COMPLETE THE FOLLOWING>
- 1) In the key account management guide, what other name is given for Key Account Management?
- 2) Rewrite the paragraph of the key account management guide that begins "The famous management rule applies" as a short bulleted list that keeps its main facts.
- 3) Write the next few paragraphs of the key account management guide, picking up after its final sentence.

TEXT PASSAGE>
== == ==

A Definitive Guide
Key Account Management (KAM) is a process that helps sustain and expand relationships with important Key Accounts. It involves working closely with multiple business departments to maintain and further develop the relationships with the key accounts.
Key Account Management, also known as strategic account management is responsible for the achievement of sales quota and is assigned key objectives/metrics relevant to Key accounts.
Key Account Management is a strategic approach distinguishable from account management or account-based selling and should be used to ensure the long-term development and retention of strategic customers.
The one common mistake many organizations, both small and big tend to make and repeat, is to treat all their accounts with the same business model. It is never too late, however, to correct the situation and start looking at your account type and process more closely. You will notice, there is a key difference in the account types, organizations like yours, have in their portfolio.
A Key Account Management process is required to manage Key Accounts, which may require more nurturing, different skills, and utmost attention than other accounts.
The famous management rule applies in this case too, where 80% of your profit will come from 20% of your strategic accounts. What resources to invest and how and where, are the key questions you have to handle. Automated systems and processes will work best for 80% of your accounts, whereas, you can safely invest and focus your time on the sales of the rest 20% of your Key Accounts.

== == ==

DATASET ENTRIES>
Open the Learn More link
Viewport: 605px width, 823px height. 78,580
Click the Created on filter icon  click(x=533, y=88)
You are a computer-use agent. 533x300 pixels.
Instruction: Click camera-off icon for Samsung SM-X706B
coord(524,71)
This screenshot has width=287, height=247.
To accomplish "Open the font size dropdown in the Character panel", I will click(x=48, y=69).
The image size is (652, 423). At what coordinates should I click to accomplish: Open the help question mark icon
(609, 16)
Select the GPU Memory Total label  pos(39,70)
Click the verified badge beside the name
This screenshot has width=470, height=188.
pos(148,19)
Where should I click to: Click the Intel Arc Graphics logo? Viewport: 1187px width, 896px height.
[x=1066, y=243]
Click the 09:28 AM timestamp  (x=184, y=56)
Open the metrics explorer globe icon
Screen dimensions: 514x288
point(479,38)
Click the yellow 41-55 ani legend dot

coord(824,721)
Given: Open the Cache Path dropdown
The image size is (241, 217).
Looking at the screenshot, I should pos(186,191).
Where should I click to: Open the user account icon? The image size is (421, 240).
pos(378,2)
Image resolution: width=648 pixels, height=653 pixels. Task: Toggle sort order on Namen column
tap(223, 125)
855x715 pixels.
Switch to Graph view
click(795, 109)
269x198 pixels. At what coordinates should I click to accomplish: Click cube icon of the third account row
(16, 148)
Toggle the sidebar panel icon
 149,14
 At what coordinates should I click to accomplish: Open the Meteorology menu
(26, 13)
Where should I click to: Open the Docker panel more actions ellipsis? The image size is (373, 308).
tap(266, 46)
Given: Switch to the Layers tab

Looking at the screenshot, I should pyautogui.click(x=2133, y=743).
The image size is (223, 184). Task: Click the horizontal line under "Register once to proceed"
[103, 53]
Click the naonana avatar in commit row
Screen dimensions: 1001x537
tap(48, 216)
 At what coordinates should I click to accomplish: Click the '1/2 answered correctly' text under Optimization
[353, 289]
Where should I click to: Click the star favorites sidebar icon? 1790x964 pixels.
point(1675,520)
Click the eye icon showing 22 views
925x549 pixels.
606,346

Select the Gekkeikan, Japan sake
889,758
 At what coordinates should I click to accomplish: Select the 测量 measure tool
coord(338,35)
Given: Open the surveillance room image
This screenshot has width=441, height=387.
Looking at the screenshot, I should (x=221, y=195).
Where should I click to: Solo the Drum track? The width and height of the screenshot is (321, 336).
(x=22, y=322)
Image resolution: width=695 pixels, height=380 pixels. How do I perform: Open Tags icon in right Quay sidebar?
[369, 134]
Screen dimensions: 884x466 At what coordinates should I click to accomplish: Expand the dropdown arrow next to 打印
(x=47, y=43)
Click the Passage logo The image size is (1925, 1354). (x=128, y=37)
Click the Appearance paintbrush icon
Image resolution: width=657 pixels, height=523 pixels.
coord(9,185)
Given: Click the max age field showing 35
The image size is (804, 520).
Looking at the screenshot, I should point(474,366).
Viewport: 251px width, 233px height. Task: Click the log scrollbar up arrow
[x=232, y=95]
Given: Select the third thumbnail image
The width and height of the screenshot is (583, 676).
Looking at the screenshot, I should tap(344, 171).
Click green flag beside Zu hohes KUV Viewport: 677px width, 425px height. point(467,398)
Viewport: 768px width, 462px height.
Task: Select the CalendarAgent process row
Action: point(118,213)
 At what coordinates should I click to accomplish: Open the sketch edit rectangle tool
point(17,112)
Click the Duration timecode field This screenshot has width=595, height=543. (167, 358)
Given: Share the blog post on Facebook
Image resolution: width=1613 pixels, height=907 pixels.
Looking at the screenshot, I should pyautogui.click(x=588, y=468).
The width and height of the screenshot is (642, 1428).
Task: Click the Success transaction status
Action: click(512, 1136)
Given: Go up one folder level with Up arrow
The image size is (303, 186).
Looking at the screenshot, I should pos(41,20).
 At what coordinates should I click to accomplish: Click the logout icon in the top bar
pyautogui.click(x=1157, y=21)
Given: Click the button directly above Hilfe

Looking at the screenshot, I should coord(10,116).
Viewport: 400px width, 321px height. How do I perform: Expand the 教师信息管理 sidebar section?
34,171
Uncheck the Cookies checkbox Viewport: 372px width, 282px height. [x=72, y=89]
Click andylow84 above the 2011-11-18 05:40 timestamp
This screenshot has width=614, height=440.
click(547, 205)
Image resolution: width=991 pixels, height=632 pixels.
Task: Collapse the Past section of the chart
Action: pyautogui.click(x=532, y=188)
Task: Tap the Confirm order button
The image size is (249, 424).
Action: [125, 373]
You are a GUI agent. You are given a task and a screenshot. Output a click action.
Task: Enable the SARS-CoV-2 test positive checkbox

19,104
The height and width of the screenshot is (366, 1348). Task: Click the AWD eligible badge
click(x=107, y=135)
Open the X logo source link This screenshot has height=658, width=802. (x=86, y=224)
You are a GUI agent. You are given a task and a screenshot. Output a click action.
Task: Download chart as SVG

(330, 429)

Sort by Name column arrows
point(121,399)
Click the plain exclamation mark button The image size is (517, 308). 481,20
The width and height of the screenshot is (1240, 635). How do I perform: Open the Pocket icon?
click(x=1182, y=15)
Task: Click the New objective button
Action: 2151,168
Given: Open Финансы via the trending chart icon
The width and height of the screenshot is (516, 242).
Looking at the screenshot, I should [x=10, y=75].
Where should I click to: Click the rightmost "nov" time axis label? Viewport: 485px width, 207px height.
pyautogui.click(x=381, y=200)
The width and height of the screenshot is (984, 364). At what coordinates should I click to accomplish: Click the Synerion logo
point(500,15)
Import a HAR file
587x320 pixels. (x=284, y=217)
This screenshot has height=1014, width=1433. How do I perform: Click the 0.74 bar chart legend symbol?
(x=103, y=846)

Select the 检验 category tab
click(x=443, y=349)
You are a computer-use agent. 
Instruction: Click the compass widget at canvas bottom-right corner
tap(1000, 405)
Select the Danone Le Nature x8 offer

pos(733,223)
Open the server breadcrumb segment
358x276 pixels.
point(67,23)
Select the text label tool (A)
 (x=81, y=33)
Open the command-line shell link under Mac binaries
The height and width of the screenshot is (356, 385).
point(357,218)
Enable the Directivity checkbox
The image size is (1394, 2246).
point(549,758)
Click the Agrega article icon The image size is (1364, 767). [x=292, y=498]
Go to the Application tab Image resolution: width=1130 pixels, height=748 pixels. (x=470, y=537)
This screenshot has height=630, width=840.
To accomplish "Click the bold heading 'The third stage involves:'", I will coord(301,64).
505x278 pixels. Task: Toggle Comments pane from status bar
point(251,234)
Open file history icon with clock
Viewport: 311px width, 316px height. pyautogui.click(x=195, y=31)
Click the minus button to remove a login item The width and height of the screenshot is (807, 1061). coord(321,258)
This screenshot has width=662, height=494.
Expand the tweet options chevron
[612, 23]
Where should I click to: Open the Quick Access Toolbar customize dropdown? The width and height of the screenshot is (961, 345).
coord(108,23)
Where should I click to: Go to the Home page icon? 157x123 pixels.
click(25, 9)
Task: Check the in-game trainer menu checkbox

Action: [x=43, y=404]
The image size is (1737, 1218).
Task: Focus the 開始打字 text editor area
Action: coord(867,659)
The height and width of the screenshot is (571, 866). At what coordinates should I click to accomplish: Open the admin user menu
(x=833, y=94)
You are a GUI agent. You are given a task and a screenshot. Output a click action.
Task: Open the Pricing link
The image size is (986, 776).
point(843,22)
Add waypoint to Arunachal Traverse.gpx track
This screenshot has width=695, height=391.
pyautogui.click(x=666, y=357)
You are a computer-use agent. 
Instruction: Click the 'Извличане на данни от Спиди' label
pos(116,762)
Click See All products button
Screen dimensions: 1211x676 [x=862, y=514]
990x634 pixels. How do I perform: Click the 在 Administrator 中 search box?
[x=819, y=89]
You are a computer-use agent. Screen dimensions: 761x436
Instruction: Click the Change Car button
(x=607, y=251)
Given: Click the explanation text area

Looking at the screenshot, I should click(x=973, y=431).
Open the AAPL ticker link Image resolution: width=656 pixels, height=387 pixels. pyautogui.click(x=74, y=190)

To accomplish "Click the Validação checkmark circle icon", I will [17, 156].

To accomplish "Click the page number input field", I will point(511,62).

== == ==

OUTPUTS BY TASK>
- 1) Strategic account management.

- 2)
- The well-known management rule holds here: 80% of profit comes from 20% of strategic accounts.
- The key questions are what resources to invest, and how and where.
- Automated systems and processes work best for 80% of accounts.
- Time and sales effort can safely be focused on the remaining 20%, the Key Accounts.

- 3)
Knowing and serving these two different account types is the key to maximizing the potential of your sales force. It will pay to look at specialized KAM Softwares to help you mine your Key Accounts and enrich your relationship for the long term.
We are familiar with Sales Funnel. Marketing generates thousands of leads & passes on the qualified leads to sales who in turn win deals. So far so good. But for B2B companies who offer multiple solutions with long-term engagements with their customers, winning the first deal is only the beginning of the process. You then farm and mine those key accounts for more revenue. You LAND and EXPAND.
A traditional sales funnel can be extended by adding an inverted funnel at its bottom into an 'hourglass’ shape. Images are a powerful means to drive home a point – in this case, Key Account Management is a critical component of revenue generation for B2B companies.
Refer to the diagram below:
For most B2B companies, the bottom half of the ‘hourglass’ generates 80%+ of the revenue in a given year. The most commonly used nomenclature is ‘Hunting’ & ‘Farming’. Hunting is acquiring new customers while demand farming is growing business from existing customers.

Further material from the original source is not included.